■ ASSIGNMENT ■
The entries are given below. Output each one unchanged.

<<<<

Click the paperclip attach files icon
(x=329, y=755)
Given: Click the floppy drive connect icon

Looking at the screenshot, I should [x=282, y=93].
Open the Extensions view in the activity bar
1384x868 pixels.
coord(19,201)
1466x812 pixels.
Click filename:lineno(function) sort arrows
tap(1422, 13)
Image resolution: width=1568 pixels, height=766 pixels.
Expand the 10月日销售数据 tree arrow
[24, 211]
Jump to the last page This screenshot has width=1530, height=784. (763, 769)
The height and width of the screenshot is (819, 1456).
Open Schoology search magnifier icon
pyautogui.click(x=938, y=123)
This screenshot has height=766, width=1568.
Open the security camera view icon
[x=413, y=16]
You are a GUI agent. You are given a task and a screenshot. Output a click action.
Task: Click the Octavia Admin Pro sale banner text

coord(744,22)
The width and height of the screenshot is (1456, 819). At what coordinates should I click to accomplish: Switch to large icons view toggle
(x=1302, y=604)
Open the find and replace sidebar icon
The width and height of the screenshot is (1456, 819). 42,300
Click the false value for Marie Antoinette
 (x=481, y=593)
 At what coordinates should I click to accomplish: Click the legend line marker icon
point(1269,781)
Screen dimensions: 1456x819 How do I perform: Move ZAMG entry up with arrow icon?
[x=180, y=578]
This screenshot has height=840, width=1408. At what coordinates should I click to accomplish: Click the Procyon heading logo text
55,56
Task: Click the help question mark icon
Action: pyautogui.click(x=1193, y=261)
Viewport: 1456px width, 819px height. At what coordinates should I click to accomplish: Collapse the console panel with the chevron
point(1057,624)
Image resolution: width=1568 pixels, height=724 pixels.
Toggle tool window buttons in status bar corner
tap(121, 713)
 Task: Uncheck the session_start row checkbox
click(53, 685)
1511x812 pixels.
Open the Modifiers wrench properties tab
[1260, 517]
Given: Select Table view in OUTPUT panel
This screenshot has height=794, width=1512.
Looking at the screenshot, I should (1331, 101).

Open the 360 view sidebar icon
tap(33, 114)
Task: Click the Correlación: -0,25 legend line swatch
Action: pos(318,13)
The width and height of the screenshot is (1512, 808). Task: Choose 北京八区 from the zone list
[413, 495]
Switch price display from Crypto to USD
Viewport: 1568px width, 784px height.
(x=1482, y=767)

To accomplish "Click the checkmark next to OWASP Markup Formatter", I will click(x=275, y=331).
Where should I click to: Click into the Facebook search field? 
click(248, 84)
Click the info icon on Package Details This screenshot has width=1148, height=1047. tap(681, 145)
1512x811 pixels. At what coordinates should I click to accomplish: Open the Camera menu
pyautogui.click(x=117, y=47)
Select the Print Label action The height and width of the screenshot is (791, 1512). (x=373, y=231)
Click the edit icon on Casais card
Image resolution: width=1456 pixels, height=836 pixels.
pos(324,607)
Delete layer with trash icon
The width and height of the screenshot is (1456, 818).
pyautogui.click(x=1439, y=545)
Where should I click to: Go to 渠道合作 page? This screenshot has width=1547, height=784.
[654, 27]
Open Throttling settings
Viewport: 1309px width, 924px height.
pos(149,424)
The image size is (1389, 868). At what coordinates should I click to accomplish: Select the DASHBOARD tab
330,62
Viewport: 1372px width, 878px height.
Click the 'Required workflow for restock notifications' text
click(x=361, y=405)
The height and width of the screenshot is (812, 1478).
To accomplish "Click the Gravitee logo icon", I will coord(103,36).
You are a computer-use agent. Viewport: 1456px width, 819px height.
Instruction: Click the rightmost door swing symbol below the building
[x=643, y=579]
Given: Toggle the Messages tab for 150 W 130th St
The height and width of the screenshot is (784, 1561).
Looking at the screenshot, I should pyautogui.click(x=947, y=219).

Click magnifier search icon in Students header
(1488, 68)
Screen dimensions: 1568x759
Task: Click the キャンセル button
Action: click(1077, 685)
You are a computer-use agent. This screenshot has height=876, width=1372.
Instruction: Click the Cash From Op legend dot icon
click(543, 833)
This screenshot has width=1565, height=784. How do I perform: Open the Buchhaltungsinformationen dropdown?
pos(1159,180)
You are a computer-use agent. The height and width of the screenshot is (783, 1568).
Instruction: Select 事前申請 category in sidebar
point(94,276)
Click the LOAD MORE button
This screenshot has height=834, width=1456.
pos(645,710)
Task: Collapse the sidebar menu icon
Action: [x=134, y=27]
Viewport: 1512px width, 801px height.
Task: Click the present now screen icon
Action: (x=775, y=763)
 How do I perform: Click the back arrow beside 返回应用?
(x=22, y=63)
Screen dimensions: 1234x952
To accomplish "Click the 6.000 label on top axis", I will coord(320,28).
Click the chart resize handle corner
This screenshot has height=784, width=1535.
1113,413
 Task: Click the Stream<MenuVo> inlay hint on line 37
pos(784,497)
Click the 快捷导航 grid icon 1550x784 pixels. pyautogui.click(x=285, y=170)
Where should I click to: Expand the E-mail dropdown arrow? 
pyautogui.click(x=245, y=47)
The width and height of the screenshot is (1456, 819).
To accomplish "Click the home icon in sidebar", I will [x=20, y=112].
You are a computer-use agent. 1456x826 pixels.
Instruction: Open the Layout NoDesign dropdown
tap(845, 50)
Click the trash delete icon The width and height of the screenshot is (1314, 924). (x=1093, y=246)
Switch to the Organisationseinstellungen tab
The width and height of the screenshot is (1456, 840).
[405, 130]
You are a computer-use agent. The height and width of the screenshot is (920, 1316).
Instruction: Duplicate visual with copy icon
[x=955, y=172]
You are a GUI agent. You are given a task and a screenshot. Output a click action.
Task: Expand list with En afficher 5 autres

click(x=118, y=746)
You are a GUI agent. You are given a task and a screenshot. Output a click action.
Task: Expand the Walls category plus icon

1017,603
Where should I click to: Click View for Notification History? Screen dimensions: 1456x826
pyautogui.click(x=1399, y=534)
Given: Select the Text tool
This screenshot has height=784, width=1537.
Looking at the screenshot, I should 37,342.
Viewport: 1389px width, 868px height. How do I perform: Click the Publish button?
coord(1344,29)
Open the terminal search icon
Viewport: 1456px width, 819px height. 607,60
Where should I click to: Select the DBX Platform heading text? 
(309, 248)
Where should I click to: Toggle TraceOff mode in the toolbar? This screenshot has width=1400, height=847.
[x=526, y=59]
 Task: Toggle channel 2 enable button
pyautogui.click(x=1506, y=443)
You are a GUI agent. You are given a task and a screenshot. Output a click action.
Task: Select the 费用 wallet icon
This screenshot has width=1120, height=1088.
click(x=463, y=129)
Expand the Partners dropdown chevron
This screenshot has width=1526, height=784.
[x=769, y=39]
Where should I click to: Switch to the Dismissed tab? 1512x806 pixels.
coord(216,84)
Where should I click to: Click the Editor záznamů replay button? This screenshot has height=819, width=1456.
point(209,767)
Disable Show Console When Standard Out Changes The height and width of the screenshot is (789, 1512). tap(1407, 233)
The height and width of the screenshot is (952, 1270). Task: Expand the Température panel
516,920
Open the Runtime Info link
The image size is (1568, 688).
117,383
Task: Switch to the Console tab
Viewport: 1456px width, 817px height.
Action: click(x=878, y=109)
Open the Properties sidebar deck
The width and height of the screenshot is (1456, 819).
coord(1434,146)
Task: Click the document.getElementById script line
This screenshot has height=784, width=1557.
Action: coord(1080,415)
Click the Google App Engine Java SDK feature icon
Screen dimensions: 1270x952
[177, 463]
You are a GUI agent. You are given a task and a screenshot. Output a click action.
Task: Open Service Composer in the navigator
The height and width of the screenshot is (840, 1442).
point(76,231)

>>>>

■ PROBLEM SOLUTION ■
Click the paperclip attach files icon
(x=329, y=755)
Given: Click the floppy drive connect icon

Looking at the screenshot, I should [x=282, y=93].
Open the Extensions view in the activity bar
1384x868 pixels.
coord(19,201)
1466x812 pixels.
Click filename:lineno(function) sort arrows
tap(1422, 13)
Image resolution: width=1568 pixels, height=766 pixels.
Expand the 10月日销售数据 tree arrow
[24, 211]
Jump to the last page This screenshot has width=1530, height=784. (763, 769)
The height and width of the screenshot is (819, 1456).
Open Schoology search magnifier icon
pyautogui.click(x=938, y=123)
This screenshot has height=766, width=1568.
Open the security camera view icon
[x=413, y=16]
You are a GUI agent. You are given a task and a screenshot. Output a click action.
Task: Click the Octavia Admin Pro sale banner text

coord(744,22)
The width and height of the screenshot is (1456, 819). At what coordinates should I click to accomplish: Switch to large icons view toggle
(x=1302, y=604)
Open the find and replace sidebar icon
The width and height of the screenshot is (1456, 819). 42,300
Click the false value for Marie Antoinette
 (x=481, y=593)
 At what coordinates should I click to accomplish: Click the legend line marker icon
point(1269,781)
Screen dimensions: 1456x819 How do I perform: Move ZAMG entry up with arrow icon?
[x=180, y=578]
This screenshot has height=840, width=1408. At what coordinates should I click to accomplish: Click the Procyon heading logo text
55,56
Task: Click the help question mark icon
Action: pyautogui.click(x=1193, y=261)
Viewport: 1456px width, 819px height. At what coordinates should I click to accomplish: Collapse the console panel with the chevron
point(1057,624)
Image resolution: width=1568 pixels, height=724 pixels.
Toggle tool window buttons in status bar corner
tap(121, 713)
 Task: Uncheck the session_start row checkbox
click(53, 685)
1511x812 pixels.
Open the Modifiers wrench properties tab
[1260, 517]
Given: Select Table view in OUTPUT panel
This screenshot has height=794, width=1512.
Looking at the screenshot, I should (1331, 101).

Open the 360 view sidebar icon
tap(33, 114)
Task: Click the Correlación: -0,25 legend line swatch
Action: pos(318,13)
The width and height of the screenshot is (1512, 808). Task: Choose 北京八区 from the zone list
[413, 495]
Switch price display from Crypto to USD
Viewport: 1568px width, 784px height.
(x=1482, y=767)

To accomplish "Click the checkmark next to OWASP Markup Formatter", I will click(x=275, y=331).
Where should I click to: Click into the Facebook search field? 
click(248, 84)
Click the info icon on Package Details This screenshot has width=1148, height=1047. tap(681, 145)
1512x811 pixels. At what coordinates should I click to accomplish: Open the Camera menu
pyautogui.click(x=117, y=47)
Select the Print Label action The height and width of the screenshot is (791, 1512). (x=373, y=231)
Click the edit icon on Casais card
Image resolution: width=1456 pixels, height=836 pixels.
pos(324,607)
Delete layer with trash icon
The width and height of the screenshot is (1456, 818).
pyautogui.click(x=1439, y=545)
Where should I click to: Go to 渠道合作 page? This screenshot has width=1547, height=784.
[654, 27]
Open Throttling settings
Viewport: 1309px width, 924px height.
pos(149,424)
The image size is (1389, 868). At what coordinates should I click to accomplish: Select the DASHBOARD tab
330,62
Viewport: 1372px width, 878px height.
Click the 'Required workflow for restock notifications' text
click(x=361, y=405)
The height and width of the screenshot is (812, 1478).
To accomplish "Click the Gravitee logo icon", I will coord(103,36).
You are a computer-use agent. Viewport: 1456px width, 819px height.
Instruction: Click the rightmost door swing symbol below the building
[x=643, y=579]
Given: Toggle the Messages tab for 150 W 130th St
The height and width of the screenshot is (784, 1561).
Looking at the screenshot, I should pyautogui.click(x=947, y=219).

Click magnifier search icon in Students header
(1488, 68)
Screen dimensions: 1568x759
Task: Click the キャンセル button
Action: click(1077, 685)
You are a computer-use agent. This screenshot has height=876, width=1372.
Instruction: Click the Cash From Op legend dot icon
click(543, 833)
This screenshot has width=1565, height=784. How do I perform: Open the Buchhaltungsinformationen dropdown?
pos(1159,180)
You are a computer-use agent. The height and width of the screenshot is (783, 1568).
Instruction: Select 事前申請 category in sidebar
point(94,276)
Click the LOAD MORE button
This screenshot has height=834, width=1456.
pos(645,710)
Task: Collapse the sidebar menu icon
Action: [x=134, y=27]
Viewport: 1512px width, 801px height.
Task: Click the present now screen icon
Action: (x=775, y=763)
 How do I perform: Click the back arrow beside 返回应用?
(x=22, y=63)
Screen dimensions: 1234x952
To accomplish "Click the 6.000 label on top axis", I will coord(320,28).
Click the chart resize handle corner
This screenshot has height=784, width=1535.
1113,413
 Task: Click the Stream<MenuVo> inlay hint on line 37
pos(784,497)
Click the 快捷导航 grid icon 1550x784 pixels. pyautogui.click(x=285, y=170)
Where should I click to: Expand the E-mail dropdown arrow? 
pyautogui.click(x=245, y=47)
The width and height of the screenshot is (1456, 819).
To accomplish "Click the home icon in sidebar", I will [x=20, y=112].
You are a computer-use agent. 1456x826 pixels.
Instruction: Open the Layout NoDesign dropdown
tap(845, 50)
Click the trash delete icon The width and height of the screenshot is (1314, 924). (x=1093, y=246)
Switch to the Organisationseinstellungen tab
The width and height of the screenshot is (1456, 840).
[405, 130]
You are a computer-use agent. The height and width of the screenshot is (920, 1316).
Instruction: Duplicate visual with copy icon
[x=955, y=172]
You are a GUI agent. You are given a task and a screenshot. Output a click action.
Task: Expand list with En afficher 5 autres

click(x=118, y=746)
You are a GUI agent. You are given a task and a screenshot. Output a click action.
Task: Expand the Walls category plus icon

1017,603
Where should I click to: Click View for Notification History? Screen dimensions: 1456x826
pyautogui.click(x=1399, y=534)
Given: Select the Text tool
This screenshot has height=784, width=1537.
Looking at the screenshot, I should 37,342.
Viewport: 1389px width, 868px height. How do I perform: Click the Publish button?
coord(1344,29)
Open the terminal search icon
Viewport: 1456px width, 819px height. 607,60
Where should I click to: Select the DBX Platform heading text? 
(309, 248)
Where should I click to: Toggle TraceOff mode in the toolbar? This screenshot has width=1400, height=847.
[x=526, y=59]
 Task: Toggle channel 2 enable button
pyautogui.click(x=1506, y=443)
You are a GUI agent. You are given a task and a screenshot. Output a click action.
Task: Select the 费用 wallet icon
This screenshot has width=1120, height=1088.
click(x=463, y=129)
Expand the Partners dropdown chevron
This screenshot has width=1526, height=784.
[x=769, y=39]
Where should I click to: Switch to the Dismissed tab? 1512x806 pixels.
coord(216,84)
Where should I click to: Click the Editor záznamů replay button? This screenshot has height=819, width=1456.
point(209,767)
Disable Show Console When Standard Out Changes The height and width of the screenshot is (789, 1512). tap(1407, 233)
The height and width of the screenshot is (952, 1270). Task: Expand the Température panel
516,920
Open the Runtime Info link
The image size is (1568, 688).
117,383
Task: Switch to the Console tab
Viewport: 1456px width, 817px height.
Action: click(x=878, y=109)
Open the Properties sidebar deck
The width and height of the screenshot is (1456, 819).
coord(1434,146)
Task: Click the document.getElementById script line
This screenshot has height=784, width=1557.
Action: coord(1080,415)
Click the Google App Engine Java SDK feature icon
Screen dimensions: 1270x952
[177, 463]
You are a GUI agent. You are given a task and a screenshot. Output a click action.
Task: Open Service Composer in the navigator
The height and width of the screenshot is (840, 1442).
point(76,231)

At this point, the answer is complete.